[Items from a data source]

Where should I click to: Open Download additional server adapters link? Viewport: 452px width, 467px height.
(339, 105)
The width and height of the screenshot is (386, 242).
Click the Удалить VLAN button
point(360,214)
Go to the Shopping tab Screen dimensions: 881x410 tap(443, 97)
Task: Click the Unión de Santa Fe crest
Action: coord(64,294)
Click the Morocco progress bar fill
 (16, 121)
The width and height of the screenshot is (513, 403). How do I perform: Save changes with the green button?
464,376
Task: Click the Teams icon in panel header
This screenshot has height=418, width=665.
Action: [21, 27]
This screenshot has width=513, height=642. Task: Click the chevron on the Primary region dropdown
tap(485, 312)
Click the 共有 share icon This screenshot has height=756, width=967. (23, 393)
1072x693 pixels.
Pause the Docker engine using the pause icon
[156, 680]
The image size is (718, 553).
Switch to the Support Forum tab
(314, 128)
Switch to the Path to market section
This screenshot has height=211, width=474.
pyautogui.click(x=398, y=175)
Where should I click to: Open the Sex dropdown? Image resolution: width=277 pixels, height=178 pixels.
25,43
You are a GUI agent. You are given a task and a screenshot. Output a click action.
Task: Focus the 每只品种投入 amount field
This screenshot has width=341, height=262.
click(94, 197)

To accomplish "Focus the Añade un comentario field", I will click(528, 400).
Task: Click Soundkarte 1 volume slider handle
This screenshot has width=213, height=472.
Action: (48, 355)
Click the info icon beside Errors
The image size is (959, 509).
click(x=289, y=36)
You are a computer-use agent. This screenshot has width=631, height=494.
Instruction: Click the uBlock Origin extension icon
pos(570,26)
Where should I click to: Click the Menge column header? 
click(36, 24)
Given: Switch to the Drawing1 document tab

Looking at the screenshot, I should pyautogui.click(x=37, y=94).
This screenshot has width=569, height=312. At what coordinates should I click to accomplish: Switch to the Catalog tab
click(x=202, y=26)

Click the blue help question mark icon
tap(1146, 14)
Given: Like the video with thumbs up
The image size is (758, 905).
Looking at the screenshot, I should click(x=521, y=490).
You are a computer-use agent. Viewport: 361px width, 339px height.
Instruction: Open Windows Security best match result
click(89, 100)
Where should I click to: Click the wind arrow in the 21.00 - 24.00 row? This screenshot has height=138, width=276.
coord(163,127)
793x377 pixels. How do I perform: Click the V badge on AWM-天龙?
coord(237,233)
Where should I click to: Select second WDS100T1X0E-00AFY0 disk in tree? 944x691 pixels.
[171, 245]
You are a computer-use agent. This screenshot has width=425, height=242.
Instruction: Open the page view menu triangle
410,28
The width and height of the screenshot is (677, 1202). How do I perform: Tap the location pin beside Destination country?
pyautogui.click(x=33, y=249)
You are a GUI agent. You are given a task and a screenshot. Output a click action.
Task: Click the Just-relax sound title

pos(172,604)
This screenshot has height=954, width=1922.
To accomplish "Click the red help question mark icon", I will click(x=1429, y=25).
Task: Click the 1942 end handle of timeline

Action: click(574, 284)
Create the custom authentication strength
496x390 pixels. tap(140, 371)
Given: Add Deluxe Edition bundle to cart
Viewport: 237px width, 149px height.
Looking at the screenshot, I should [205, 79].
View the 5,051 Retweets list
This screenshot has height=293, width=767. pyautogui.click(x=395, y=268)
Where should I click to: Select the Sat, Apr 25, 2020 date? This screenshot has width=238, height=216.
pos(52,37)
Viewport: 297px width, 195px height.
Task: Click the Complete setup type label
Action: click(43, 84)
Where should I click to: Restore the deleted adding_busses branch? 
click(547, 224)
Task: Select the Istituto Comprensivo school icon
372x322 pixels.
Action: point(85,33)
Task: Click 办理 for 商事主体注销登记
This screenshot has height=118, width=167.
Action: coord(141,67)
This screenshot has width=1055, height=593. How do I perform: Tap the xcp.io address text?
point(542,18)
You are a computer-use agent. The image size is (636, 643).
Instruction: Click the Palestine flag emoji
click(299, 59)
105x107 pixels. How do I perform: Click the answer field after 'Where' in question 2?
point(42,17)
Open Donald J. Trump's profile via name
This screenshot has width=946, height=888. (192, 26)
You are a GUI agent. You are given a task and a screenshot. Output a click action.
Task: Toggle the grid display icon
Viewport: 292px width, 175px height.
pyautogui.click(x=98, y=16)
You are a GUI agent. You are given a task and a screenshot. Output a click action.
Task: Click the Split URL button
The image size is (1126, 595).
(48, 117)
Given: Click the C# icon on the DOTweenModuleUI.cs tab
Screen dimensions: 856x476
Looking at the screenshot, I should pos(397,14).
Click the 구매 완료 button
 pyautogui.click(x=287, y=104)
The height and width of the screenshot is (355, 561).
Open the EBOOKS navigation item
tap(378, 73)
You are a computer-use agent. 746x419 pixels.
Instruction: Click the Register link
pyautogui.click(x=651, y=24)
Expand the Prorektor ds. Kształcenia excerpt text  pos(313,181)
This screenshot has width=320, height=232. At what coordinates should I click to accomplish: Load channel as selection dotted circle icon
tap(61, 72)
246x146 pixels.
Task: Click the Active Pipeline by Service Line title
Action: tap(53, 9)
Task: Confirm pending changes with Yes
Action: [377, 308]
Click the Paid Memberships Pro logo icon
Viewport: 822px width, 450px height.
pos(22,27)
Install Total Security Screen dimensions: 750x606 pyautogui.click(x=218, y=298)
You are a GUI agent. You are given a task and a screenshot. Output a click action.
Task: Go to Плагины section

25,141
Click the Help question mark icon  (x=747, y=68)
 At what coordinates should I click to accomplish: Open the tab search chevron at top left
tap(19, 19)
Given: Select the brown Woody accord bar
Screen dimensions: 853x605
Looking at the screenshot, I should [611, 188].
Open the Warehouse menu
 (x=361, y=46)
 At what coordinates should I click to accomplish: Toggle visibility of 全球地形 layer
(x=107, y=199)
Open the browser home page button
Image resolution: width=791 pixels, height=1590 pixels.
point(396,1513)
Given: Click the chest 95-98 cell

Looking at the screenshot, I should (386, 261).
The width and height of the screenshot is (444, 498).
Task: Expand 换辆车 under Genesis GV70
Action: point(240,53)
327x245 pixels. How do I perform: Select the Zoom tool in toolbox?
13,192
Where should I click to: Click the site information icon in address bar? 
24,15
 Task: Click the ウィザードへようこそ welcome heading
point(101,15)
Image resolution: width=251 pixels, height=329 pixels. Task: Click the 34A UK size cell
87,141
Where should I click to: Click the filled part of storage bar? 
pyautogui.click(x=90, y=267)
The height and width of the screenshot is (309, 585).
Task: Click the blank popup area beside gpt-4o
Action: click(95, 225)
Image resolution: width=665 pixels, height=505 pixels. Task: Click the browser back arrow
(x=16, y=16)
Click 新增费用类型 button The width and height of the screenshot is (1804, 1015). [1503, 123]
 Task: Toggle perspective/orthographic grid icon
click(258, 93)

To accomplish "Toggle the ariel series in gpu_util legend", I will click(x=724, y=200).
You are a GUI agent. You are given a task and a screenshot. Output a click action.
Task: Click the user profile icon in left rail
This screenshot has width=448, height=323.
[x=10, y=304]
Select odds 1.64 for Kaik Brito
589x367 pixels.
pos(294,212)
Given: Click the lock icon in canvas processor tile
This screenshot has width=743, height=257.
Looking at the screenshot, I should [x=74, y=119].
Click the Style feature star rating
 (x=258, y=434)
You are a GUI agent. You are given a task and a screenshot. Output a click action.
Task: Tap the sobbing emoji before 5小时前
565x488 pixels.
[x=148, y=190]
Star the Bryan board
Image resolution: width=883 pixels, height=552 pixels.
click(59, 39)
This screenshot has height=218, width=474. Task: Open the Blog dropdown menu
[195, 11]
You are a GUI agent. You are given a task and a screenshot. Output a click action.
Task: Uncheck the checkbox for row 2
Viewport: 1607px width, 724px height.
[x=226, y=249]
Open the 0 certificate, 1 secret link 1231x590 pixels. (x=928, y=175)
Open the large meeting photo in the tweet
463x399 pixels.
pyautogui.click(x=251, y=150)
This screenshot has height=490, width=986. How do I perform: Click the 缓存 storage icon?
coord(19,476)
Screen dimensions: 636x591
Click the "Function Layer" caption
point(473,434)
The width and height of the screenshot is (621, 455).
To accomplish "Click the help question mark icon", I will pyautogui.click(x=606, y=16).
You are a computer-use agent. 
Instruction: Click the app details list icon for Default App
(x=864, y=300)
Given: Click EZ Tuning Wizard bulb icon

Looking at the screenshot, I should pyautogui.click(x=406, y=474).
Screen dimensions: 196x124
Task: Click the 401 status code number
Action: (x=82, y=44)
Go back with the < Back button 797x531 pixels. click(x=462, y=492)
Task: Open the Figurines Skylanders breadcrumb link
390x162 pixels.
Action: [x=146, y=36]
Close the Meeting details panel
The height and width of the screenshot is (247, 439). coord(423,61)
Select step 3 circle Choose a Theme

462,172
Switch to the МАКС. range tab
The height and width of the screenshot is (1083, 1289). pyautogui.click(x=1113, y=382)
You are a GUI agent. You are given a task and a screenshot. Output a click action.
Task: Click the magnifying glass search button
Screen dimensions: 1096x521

## Brief
If a line in the records above has the word "computer", copy it.

## Final answer
You are a computer-use agent. This screenshot has width=631, height=494.
You are a computer-use agent. Viewport: 361px width, 339px height.
You are a computer-use agent. This screenshot has width=425, height=242.
You are a computer-use agent. The image size is (636, 643).
You are a computer-use agent. 746x419 pixels.
You are a computer-use agent. 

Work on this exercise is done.